---
file_format: mystnb
kernelspec:
  name: python3
title:      LOST in Triangulation
date:       2023-02-04
authors:
  - name:   Akshay Krishnan
    url:    https://akshay-krishnan.github.io/
  - name:   Sebastien Henry
    url:    https://seal.ae.gatech.edu/node/14
  - name:   Frank Dellaert
    url:    https://dellaert.github.io/
  - name:   John Christian
    url:    https://seal.ae.gatech.edu/node/1

---


This post introduces the triangulation problem and some commonly used solutions (both optimal and sub-optimal), along with GTSAM code examples. We also discuss a recently proposed **linear optimal sine triangulation method (LOST)** and compare its performance to other methods. 

:::{admonition} TL;DR:

LOST can be easily enabled in GTSAM by setting `useLOST=True` in `triangulatePoint3` to get state-of-the-art linear triangulation!
:::

# The triangulation problem

**Triangulation** is the problem of estimating the location of a 3D point from multiple direction measurements. The problem is commonly encountered in the domains of 3D reconstruction, robot localization, and spacecraft navigation, amongst others. The "direction measurements" are usually obtained from 2D observations of the same 3D point in different cameras.

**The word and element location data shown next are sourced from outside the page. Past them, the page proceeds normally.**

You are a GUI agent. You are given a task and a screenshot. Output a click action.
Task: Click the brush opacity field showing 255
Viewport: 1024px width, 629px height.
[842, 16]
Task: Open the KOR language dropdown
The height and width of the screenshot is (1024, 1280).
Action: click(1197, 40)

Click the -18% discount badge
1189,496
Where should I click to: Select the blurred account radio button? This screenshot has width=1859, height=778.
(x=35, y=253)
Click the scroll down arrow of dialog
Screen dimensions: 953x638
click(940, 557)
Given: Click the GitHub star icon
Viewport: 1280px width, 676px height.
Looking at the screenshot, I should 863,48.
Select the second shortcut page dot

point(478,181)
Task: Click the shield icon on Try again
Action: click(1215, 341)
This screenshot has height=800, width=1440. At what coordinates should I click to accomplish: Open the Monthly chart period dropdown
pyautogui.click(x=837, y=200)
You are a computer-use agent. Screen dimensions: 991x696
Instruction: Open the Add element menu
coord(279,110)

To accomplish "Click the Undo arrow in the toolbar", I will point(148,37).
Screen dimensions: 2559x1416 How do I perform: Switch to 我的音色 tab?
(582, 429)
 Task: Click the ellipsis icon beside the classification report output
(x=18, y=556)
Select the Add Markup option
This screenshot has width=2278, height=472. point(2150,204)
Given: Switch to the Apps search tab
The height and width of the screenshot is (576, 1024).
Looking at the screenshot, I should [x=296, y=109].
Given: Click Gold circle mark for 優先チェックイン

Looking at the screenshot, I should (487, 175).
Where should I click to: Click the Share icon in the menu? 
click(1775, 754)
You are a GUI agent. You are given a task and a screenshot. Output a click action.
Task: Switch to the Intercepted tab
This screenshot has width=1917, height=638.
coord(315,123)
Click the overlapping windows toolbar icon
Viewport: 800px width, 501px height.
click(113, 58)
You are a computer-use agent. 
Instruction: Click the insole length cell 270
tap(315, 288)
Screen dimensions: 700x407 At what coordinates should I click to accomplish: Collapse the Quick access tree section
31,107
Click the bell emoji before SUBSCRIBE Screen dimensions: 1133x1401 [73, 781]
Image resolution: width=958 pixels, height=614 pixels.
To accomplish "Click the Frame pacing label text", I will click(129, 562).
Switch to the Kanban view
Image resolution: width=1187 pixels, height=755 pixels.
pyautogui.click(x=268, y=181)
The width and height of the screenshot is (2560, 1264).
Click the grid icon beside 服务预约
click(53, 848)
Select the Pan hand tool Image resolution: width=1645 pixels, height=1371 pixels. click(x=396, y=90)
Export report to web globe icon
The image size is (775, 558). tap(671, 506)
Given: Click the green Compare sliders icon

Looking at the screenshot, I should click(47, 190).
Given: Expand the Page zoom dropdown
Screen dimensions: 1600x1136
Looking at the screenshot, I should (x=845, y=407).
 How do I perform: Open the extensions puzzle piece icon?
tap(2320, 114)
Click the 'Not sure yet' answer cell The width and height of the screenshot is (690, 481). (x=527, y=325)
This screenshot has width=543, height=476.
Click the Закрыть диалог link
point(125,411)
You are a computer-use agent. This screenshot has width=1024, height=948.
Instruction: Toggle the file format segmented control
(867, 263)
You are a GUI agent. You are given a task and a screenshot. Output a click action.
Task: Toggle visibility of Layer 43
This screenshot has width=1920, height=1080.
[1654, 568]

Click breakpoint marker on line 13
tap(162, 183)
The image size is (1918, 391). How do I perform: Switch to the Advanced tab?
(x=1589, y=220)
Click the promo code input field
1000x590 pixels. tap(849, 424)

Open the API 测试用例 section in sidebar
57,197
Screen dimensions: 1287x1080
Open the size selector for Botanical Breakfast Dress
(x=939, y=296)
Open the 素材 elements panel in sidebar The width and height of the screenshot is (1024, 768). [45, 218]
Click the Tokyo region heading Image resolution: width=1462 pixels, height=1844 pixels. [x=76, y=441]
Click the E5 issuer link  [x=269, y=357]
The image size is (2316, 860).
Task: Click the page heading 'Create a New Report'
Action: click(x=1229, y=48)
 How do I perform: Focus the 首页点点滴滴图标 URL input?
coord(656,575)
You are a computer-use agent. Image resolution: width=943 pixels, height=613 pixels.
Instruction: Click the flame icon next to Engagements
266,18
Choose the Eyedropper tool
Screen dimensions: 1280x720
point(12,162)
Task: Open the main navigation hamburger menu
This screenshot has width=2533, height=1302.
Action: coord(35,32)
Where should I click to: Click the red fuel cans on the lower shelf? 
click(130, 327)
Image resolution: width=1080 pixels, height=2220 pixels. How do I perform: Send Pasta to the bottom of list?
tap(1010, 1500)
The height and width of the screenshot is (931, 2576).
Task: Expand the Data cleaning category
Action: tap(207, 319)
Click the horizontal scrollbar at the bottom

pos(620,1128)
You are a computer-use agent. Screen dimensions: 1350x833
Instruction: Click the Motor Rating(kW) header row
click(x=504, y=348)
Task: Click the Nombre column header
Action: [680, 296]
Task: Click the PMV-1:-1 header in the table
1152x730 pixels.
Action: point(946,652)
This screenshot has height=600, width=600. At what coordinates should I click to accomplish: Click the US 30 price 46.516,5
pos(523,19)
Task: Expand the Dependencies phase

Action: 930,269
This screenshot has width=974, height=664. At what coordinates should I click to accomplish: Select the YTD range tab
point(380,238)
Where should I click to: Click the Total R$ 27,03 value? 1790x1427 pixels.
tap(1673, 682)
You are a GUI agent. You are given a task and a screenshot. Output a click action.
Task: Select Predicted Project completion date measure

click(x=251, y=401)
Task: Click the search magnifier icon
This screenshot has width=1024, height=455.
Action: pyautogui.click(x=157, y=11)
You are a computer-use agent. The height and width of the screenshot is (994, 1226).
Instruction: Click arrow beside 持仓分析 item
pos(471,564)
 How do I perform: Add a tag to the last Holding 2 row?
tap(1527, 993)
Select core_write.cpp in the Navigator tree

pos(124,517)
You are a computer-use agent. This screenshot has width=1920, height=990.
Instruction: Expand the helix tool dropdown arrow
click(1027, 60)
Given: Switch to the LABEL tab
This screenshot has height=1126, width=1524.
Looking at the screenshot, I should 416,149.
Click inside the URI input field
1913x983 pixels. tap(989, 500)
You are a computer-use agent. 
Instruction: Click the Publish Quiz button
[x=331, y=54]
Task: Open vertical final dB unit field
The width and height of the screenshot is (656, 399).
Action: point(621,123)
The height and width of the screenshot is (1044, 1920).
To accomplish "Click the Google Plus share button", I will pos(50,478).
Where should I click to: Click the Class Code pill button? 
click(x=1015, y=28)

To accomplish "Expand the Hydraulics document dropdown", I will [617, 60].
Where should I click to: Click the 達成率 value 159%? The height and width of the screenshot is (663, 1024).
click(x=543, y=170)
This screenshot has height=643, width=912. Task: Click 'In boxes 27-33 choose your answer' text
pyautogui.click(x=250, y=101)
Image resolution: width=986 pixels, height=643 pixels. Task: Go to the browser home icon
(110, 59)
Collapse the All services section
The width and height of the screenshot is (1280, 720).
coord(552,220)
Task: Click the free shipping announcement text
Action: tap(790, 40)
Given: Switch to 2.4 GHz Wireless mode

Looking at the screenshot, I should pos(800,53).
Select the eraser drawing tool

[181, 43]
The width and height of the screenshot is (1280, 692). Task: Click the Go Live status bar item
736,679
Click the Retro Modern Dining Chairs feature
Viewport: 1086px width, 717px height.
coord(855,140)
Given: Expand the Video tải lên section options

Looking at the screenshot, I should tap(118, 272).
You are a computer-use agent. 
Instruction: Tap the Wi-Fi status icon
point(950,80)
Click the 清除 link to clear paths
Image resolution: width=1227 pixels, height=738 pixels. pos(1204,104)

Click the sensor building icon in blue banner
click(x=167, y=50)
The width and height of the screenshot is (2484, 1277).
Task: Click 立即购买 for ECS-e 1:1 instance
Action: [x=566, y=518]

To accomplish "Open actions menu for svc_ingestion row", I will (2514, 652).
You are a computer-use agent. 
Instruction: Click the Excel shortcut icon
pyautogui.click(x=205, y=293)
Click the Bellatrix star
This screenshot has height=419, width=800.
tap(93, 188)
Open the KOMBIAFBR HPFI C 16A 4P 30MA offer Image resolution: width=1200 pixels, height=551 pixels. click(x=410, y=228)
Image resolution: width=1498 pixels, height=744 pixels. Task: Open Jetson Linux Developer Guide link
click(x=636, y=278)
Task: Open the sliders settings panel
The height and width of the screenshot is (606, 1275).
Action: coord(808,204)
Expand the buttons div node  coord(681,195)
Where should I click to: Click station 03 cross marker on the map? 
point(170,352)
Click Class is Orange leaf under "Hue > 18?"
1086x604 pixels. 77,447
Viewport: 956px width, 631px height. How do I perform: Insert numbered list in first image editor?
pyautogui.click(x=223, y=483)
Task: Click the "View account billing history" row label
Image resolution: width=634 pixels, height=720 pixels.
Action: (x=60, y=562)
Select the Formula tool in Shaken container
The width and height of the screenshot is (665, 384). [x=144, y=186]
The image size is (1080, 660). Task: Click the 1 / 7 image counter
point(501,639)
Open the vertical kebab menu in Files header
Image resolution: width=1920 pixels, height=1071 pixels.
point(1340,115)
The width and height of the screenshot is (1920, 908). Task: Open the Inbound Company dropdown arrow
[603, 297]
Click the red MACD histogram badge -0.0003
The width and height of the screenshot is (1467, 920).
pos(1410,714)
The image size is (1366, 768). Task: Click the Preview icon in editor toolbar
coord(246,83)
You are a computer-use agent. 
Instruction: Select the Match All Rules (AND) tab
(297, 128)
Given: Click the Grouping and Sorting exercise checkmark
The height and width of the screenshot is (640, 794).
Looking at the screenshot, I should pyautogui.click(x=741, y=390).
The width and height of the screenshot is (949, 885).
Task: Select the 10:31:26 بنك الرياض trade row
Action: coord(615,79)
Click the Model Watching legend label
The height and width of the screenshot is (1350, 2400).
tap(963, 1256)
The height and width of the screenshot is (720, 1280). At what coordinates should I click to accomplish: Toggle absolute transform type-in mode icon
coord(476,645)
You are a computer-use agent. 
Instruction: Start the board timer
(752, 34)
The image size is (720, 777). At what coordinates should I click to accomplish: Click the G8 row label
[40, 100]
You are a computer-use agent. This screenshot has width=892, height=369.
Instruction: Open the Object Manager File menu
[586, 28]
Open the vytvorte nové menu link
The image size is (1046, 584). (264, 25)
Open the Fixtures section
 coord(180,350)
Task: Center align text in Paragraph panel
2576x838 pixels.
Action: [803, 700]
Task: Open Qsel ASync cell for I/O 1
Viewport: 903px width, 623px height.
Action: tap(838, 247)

## A simple solution: the Direct Linear Transform

A commonly used method for triangulation is the **Direct Linear Transform (DLT)**, which poses the estimation of the 3D point as a least squares problem. Given the position of camera $i$ in the world frame as $\mathbf{^wp_i}$ and the 2D measurement (in homogeneous coordinates) of the point in this camera as $\mathbf{x_i}$, it uses the following constraint:

```{math}
:label: dlt-constraint
 \mathbf{x_i} \times \mathbf{R^i_w} (\mathbf{^wr} - \mathbf{^wp_i})  &= \mathbf{0} \\

\text{i.e } [\mathbf{x_i} \times] \mathbf{R^i_w} (\mathbf{^wr} - \mathbf{^wp_i})  &= \mathbf{0}
```

Here: 
- $\mathbf{^wr}$ is the position of the 3D point in the world frame, which is to be estimated
- $[\mathbf{x_i} \times]$ is a skew-symmetric matrix with elements $\mathbf{x_i}$, such that $[\mathbf{x_i} \times] \ \mathbf{b} = \mathbf{x_i} \times \mathbf{b}$ 
- $\mathbf{R^i_w} \in SO(3)$ is the rotation from world to camera frame $i$

{eq}`dlt-constraint` can be expressed in terms of the pixel measurements $\mathbf{u_i} = \mathbf{K_i} \mathbf{x_i}$ using the intrinsic calibration matrix of the camera $\mathbf{K_i}$:

```{math}
    [\mathbf{K_i^{-1}} \mathbf{u_i} \times] \mathbf{R^i_w} (\mathbf{^wr} - \mathbf{^wp_i})  = \mathbf{0}
```

With at least 2 camera measurements, this can be expressed as a least-squares problem of the form $\mathbf{A x} = \mathbf{b}$ with a unique solution (except in some degenerate conditions). For $n$ measurements, this equation is:

$$
\begin{equation}
\left[\begin{array}{c}
\left[\mathbf{K_1^{-1}} \mathbf{u_1} \times\right] \mathbf{R^1_w} \cr	\\
\left[\mathbf{K_2^{-1}} \mathbf{u_2} \times\right] \mathbf{R^2_w} \cr	\\
... \cr \\
\left[\mathbf{K_n^{-1}} \mathbf{u_n} \times\right] \mathbf{R^n_w} \cr
\end{array}\right] \mathbf{^wr} = 
\left[\begin{array}{c}
\left[\mathbf{K_1^{-1}} \mathbf{u_1} \times\right] \mathbf{R^1_w} \mathbf{^wp_1} \cr	\\
\left[\mathbf{K_2^{-1}} \mathbf{u_2} \times\right] \mathbf{R^2_w} \mathbf{^wp_2} \cr	\\
... \cr \\
\left[\mathbf{K_n^{-1}} \mathbf{u_n} \times\right] \mathbf{R^n_w} \mathbf{^wp_n} \cr
\end{array}\right]
\end{equation}
$$ (least-squares)


DLT solves the above equation using standard least-squares techniques. It also has interesting connections to the trigonometric sine rule, as discussed in the [LOST paper](https://doi.org/10.2514/1.G006989) ([Arxiv](https://arxiv.org/pdf/2205.12197.pdf)).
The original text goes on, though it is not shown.